They opened the faucets yesterday for The New York City Waterfalls, the industrial strength art project by Olafur Eliasson at four locations along the city’s eastern waterfront. Each of them consists of a steel scaffolding between 90 and 120 ft. high, about 27 to 37 meters. River water is pumped to the top and spills back down in a wide cascade that will flow daily til 10 PM.
The rainy morning started with a dockside press conference with Eliasson, New York Mayor Michael Bloomberg and Susan Freedman, president of the Public Art Fund that was the guiding force behind the project. Then the mobile media moshpit, including myself, toured The Waterfalls from the deck of a Circle Line boat. Something just like it will take people around the sites several times a day between now and when the Falls come down on October 13. If you’re familiar with “The Maid of the Mist”, the boat that tootles around Niagara Falls, you’ve got it pictured, though Eliasson’s city-cousin cascades are nowhere near as mighty as the Niagara.
If anything, at a couple of the locations — the ones on the Brooklyn and lower Manhattan waterfronts — The Waterfalls are almost comically thin and humble. This would be in keeping wiith Eliasson’s general practice. Even for a project like this one, in which he’s operating within (and undercutting) the Baroque tradition of massively theatrical artworks, the ordinary mechanical workings of his spectacle — the exposed steel framework, the visible spill trays at the top — are deliberately exposed to view. To borrow Frank Stella’s phrase, “What you see is what you see.” Which, of course, even when Stella said it, had several meanings.
But at least on a first encounter, The Waterfalls provide a spectacle that doesn’t amount to an aesthetic experience, at least not if we mean by that an intimate encounter between you and a work of art. The Waterfalls draw on everything from Baroque fountains and the Hudson River School of painting to the shock displacements of Surrealism. That cascade pouring out from below the Brooklyn Bridge is like a Hudson School variation on the Surrealist definition of beauty: the chance encounter of a sewing machine and an umbrella on a dissecting table. (To be clear, The Waterfalls are set along the East River, not the Hudson.)

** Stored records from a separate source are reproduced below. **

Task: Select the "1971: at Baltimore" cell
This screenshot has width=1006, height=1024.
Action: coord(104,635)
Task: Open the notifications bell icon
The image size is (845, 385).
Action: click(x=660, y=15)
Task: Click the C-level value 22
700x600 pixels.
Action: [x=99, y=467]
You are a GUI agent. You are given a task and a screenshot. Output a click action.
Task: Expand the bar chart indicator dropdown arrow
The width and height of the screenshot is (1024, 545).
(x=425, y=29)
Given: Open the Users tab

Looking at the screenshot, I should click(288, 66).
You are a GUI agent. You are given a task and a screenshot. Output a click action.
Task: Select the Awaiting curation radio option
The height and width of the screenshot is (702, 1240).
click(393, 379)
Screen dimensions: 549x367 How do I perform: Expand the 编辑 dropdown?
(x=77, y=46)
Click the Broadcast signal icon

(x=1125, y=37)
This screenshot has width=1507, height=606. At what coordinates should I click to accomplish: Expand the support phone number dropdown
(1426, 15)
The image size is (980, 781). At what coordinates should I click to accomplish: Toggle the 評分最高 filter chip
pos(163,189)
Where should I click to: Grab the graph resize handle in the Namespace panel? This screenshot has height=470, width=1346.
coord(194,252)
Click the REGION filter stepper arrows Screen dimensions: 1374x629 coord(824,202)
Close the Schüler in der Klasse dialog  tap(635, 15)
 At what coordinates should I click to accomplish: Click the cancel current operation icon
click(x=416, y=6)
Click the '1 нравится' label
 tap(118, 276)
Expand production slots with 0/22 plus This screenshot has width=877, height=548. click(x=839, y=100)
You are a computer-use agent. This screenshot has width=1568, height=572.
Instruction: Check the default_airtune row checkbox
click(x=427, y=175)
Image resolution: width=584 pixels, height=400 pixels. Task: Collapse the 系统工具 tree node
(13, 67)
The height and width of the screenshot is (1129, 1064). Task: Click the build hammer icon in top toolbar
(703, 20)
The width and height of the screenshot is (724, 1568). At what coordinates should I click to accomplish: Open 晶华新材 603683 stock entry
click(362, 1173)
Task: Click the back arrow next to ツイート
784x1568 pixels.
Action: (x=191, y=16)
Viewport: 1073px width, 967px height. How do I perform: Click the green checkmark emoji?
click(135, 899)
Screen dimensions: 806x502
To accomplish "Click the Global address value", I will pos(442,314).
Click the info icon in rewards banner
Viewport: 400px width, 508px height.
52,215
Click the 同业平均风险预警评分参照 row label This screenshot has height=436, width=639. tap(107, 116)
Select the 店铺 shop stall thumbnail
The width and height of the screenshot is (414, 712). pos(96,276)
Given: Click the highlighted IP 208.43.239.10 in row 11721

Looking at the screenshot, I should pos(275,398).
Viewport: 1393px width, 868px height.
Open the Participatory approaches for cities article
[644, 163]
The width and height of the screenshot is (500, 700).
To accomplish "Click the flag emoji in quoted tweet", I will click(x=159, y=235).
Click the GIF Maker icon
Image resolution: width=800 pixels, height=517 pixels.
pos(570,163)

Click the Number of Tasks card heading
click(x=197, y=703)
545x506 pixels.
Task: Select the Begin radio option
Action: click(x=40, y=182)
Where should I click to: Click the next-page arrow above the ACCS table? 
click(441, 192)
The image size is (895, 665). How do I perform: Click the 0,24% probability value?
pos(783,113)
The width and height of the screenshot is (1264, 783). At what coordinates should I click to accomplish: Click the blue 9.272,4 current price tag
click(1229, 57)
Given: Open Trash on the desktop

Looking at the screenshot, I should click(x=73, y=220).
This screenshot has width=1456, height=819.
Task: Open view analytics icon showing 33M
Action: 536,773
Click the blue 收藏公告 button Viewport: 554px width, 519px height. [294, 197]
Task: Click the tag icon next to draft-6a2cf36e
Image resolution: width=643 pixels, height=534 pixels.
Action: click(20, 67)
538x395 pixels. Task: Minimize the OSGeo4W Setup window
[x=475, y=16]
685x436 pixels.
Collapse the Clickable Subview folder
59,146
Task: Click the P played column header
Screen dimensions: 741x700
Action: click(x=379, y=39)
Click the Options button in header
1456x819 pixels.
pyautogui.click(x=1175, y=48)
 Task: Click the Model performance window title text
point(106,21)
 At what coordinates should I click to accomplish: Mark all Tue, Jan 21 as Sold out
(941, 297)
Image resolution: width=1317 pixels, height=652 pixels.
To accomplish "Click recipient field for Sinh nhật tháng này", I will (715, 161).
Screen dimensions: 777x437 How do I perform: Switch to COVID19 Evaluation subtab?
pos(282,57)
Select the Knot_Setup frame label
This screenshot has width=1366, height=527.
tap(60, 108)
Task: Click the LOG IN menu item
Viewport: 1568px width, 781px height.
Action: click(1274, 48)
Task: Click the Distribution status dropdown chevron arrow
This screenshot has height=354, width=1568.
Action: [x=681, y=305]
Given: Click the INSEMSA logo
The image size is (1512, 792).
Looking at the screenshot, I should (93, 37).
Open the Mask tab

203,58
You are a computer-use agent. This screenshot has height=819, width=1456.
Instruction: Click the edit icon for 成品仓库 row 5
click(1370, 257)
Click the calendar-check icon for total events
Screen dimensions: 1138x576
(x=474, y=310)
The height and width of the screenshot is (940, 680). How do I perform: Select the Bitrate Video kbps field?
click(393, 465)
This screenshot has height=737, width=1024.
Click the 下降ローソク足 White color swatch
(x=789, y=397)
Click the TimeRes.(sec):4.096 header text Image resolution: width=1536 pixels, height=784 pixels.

And for New Yorkers maybe the most salient reference will be the open fire hydrants of a hot summer afternoon. Open hydrants are everybody’s favorite shock displacements of nature and culture.
But though Eliasson has emphasized how important it is that people enter into the experience of The Waterfalls, that they don’t just stand before it as spectacle, the works are hard to engage as anything other than spectacle. They invite but don’t allow the immersion that people experienced with Eliasson’s own most famous work The weather project, his hugely popular artificial sun installation five years ago at Tate Modern in London.
Inevitably The Waterfalls will be compared to The Gates, the magical Christo and Jeanne-Claude project that filled Central Park three years ago with hundreds of flowing curtains suspended from goal post supports. Both projects put aggressively human devices into a semi-natural setting — a city park, a city waterfront — and invite you to make of that what you will. But I think there will be less opportunity to commune with Eliasson’s cascades, which are located mostly in places it’s not that easy to reach by foot or bicycle, than there was with the easily accessed Gates, which you could enter simply by stepping into Central Park.
At first it might seem that the Circle Line boat would be the best way to experience The Waterfalls. I suspect that won’t turn out to be true. Gliding past them on the boat is a passive experience, and will probably be a crowded one, a bit like trying to see the Trevi Fountain these days behind the day-and-night tourist scrum that surrounds it. At the very least, don’t get on board looking for that sense of secular consecration and almost sacramental mystery that you could experience sometimes around The Gates at twilight. Approaching them on foot may be a different experience. I expect to go back and try.
The Waterfalls are of course an enormous potential tourist draw for the New York. We’ve heard a lot about how much revenue they could bring to the city, and also how they will make people more aware of the East River, an urban waterway they more often treat as drive-over country. All of which I hope happens. But at the end of the day you can’t evaluate a work of art in terms of its economic impact or its moral utility.
Eliasson, one of the most agreeable and least self-regarding people I know who also happens to be a Major International Art Brand, is entirely aware of all that. At the press conference yesterday you could hear him trying to acknowledge those purposes while still nudging the conversation over to the other things The Waterfalls should be, to disentangle them from that web of municipal expectations and moral purposes and point people towards their lyrical purposelessness. I found myself thinking about another work by Eliasson, Beauty, a tiny triumph of makeshift lyricism. In a darkened room, electric light is aimed through a wall of mist to create the kind of dancing rainbow you can produce at home with a garden hose and a sunbeam. Depending on where in the room they’re standing, everyone who sees the piece is seeing a different rainbow. What it proves, irresistably, is something we already know, that Beauty is in the eye of the beholder.
Sometimes, with The Waterfalls, Eliasson even leads us to it.
And sometimes the beholder wants something more. The Waterfalls will be up all summer. Maybe they just need time to sink in.